By the way, how exactly did the 600(!) years old Noah and his family gather the 1,190,200 known species of invertebrates,5416 species of mammals, 5743 species of amphibians, 9917species of birds and appx. 8163 species of reptiles, – and each species with its many different families and subgroups? And this in only seven days?
Like all nature religions, natural disasters were considered as an act of God to punish his subordinates into obedience. The motif of the story of Cain and Abel can also be found in myths from old Sumeria together with many others. Since the Sumerians were the first literate civilisation, their myths and stories were written down, copied and became known over huge parts of the Middle East. Comparing the stories on the excavated clay tablets with the biblical stories, the similarities are quite obvious. The biblical texts were written late in antiquity, and the writers were inspired by, and building on an already rich source of stories, myths, religious motifs and history from the surrounding high cultures.

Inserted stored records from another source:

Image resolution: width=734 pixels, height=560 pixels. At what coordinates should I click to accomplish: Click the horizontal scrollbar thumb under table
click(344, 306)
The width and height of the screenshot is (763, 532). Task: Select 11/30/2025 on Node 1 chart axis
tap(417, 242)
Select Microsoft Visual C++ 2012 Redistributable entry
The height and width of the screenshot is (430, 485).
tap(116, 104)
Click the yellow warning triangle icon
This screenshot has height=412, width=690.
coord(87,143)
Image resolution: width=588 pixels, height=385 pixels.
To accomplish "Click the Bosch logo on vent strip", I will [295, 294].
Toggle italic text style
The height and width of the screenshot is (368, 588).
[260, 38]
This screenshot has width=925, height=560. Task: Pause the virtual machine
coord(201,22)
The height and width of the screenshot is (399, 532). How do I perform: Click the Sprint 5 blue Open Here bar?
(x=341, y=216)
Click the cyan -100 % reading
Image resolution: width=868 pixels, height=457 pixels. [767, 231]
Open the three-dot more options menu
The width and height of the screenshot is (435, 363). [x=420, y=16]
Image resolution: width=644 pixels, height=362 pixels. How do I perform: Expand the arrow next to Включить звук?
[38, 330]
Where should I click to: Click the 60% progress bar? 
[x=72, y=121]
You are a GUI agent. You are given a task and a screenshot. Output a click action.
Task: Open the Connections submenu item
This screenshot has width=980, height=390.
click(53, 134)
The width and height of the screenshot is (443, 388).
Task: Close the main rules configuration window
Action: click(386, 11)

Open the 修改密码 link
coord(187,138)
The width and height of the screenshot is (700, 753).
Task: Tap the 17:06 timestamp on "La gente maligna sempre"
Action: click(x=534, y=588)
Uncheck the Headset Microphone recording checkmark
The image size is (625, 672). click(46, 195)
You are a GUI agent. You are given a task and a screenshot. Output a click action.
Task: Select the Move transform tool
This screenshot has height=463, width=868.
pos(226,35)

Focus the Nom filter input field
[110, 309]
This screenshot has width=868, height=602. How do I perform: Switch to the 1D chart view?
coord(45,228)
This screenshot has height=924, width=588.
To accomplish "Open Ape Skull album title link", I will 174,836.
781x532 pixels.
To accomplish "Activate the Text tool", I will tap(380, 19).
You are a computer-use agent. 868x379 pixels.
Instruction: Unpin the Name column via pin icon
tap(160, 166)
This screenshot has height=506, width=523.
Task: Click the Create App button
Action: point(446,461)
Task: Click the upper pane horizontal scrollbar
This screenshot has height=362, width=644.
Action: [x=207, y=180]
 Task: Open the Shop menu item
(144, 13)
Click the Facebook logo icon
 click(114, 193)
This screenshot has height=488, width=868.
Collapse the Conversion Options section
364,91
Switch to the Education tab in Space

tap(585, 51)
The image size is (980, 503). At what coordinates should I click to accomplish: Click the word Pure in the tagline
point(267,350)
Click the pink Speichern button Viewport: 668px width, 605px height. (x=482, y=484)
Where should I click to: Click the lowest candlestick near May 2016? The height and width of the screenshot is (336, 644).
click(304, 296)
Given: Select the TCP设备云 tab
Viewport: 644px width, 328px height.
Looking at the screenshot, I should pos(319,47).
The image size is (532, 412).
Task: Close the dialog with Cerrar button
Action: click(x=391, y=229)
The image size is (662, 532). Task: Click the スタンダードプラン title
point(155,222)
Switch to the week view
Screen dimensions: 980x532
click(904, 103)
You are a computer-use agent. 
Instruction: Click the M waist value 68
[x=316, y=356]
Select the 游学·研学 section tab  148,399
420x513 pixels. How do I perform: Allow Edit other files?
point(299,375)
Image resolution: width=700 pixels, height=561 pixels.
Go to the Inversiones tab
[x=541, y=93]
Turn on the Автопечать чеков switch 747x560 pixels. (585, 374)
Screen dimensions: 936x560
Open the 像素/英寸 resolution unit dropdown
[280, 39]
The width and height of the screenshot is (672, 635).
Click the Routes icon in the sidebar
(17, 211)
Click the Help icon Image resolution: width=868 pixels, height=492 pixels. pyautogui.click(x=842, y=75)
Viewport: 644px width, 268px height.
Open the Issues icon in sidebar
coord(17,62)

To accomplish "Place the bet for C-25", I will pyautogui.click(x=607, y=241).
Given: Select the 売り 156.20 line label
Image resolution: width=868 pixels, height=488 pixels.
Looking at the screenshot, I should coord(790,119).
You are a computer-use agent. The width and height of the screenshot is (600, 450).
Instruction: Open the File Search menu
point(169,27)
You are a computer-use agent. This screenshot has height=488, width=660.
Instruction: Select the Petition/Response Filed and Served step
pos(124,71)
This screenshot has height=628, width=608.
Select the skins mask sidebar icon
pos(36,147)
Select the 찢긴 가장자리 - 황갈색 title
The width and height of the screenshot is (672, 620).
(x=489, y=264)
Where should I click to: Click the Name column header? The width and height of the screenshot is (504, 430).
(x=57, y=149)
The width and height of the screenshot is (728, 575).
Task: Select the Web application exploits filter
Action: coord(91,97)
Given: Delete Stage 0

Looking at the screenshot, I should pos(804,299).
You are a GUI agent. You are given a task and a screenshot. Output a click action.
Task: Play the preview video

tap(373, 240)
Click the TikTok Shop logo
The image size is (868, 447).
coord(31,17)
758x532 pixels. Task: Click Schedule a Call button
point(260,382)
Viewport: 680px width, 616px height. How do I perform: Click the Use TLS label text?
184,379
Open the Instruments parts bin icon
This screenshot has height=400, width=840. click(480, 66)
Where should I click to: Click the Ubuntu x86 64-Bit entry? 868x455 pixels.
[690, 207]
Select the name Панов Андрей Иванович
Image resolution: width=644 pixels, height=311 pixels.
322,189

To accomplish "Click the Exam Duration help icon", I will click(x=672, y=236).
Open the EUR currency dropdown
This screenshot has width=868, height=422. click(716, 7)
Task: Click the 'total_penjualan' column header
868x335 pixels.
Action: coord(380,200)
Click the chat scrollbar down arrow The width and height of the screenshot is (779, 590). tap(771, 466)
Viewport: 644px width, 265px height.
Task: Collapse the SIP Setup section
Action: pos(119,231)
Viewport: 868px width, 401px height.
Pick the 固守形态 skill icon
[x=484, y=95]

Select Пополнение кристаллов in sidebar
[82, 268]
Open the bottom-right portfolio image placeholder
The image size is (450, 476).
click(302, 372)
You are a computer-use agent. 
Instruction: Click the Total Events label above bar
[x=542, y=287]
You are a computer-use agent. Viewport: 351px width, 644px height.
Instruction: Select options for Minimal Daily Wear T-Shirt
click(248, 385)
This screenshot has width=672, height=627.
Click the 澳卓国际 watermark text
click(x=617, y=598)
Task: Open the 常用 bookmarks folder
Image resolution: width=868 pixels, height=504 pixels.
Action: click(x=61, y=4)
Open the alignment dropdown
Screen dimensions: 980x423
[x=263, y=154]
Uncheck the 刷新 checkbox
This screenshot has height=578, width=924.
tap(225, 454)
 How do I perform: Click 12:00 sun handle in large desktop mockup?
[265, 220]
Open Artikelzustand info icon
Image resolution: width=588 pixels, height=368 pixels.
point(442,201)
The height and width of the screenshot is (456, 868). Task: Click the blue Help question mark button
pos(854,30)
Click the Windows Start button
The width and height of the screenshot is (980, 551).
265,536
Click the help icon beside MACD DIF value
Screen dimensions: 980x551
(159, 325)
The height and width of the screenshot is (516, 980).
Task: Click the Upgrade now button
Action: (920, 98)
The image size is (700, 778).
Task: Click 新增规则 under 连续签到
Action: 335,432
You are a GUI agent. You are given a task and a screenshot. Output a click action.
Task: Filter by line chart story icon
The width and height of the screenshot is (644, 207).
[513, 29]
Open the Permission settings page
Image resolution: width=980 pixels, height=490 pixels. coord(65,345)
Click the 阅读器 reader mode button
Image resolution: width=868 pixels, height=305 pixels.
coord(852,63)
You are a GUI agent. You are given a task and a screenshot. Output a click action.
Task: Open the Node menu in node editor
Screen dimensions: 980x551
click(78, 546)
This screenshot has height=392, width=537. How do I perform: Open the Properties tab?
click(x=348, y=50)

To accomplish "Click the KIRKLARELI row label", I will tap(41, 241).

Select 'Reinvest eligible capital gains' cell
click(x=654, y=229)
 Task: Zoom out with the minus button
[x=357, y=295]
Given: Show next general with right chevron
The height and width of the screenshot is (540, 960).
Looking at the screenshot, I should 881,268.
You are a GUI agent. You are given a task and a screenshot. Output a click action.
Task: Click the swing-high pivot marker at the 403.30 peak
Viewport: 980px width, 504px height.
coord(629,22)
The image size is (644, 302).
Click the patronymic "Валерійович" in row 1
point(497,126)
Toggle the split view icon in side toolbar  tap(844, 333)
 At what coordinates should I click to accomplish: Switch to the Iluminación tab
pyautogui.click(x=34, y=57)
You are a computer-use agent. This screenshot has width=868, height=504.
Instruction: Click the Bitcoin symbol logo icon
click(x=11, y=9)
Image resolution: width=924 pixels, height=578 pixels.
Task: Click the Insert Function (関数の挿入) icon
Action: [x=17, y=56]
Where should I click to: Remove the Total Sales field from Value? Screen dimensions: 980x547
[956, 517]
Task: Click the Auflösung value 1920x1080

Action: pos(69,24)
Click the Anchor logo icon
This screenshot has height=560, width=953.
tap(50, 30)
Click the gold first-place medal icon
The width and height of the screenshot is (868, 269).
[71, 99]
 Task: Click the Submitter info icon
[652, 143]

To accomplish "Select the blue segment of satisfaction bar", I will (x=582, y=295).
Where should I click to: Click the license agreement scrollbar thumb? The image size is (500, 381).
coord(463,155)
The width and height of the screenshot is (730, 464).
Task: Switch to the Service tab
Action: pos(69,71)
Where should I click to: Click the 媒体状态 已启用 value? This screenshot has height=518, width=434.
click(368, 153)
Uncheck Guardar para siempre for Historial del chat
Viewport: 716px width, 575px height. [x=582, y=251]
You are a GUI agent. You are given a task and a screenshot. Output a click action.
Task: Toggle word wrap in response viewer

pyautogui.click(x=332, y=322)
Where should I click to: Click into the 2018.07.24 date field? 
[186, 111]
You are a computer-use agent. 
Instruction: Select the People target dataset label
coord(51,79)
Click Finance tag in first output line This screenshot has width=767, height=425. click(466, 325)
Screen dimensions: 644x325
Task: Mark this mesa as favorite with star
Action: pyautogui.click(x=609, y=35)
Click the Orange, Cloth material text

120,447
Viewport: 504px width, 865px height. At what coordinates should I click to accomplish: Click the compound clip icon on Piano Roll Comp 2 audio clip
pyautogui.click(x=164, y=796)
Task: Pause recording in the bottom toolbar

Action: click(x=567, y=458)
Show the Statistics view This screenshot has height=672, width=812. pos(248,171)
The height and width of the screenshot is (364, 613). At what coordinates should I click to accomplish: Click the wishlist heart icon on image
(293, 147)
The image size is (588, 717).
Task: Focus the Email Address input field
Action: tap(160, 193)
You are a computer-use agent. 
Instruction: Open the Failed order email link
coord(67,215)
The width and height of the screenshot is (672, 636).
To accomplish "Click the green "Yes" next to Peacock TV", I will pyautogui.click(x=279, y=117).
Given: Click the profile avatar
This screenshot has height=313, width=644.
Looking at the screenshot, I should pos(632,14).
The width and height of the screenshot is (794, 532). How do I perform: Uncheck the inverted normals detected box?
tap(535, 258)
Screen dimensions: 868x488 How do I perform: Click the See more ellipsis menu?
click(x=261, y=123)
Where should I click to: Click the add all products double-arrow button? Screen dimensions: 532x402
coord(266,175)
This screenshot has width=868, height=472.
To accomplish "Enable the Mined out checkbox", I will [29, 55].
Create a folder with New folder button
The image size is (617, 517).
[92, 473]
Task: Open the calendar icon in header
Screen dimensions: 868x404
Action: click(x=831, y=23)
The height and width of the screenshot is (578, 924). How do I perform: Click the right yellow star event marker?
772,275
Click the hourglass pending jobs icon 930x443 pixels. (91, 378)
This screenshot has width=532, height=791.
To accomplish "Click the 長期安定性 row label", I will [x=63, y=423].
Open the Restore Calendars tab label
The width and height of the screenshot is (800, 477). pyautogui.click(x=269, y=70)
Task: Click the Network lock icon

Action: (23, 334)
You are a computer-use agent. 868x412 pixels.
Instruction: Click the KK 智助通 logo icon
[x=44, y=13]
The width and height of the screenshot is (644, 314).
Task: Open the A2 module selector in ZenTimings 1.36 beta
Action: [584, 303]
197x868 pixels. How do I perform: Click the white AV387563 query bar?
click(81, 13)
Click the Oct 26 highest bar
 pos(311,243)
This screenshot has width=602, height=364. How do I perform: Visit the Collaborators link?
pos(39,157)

Actual historical events and figures were transformed and over time took on a mythical form. The biblical story of the tower of Babel (Babylon) is such a story. In this story all the people of Babel talked the same language, but when the people tried to build a tower into the heavens, God got annoyed and confused the people’s language so no one understood each other anymore. As a consequence the whole building project failed. The story relates to the real 90 meters tall tower Etemananki of Babylon.
When Jerusalem was conquered by king Nebuchadrezzar 2 in 597 BC, he overthrows the Jewish king Jeconiah. Ten years later, in 587 BC, there was a Jewish uprising, and Nebuchadrezzar then levelled Jerusalem and brought part of the Jewish elite back to Babylon as hostages. The capitol of Babylon controlled the trading routes and was the centre for trade and culture in this mighty and influential empire. Babylon was a melting pot of people and many different languages were spoken. The Jewish elite stayed in Babylon from 886 until 839 BC, and reminiscences of it is found in Hymns verse 137 and the prophet Daniels stories of king Nebuchadrezzar (Dan 4,33).
There is actual evidence of the Jew’ stay in Babylon in a clay tablet inventory from 592 BC. The inventory lists the different foods king Jeconiah and his court were entitled to. The size and monumentality of the city of Babylon, ands its rich culture made clearly quite an impression on the Hebrew elite. The huge central ziggurat and the 90-meter high tower Etemananki, several big temples and double 30 meters high city walls with towers, would impress anybody even today. It was also here the Jewish, and later Christian, idea of Angels originates, depictions of human figures with wings were commonplace on temples in Babylon.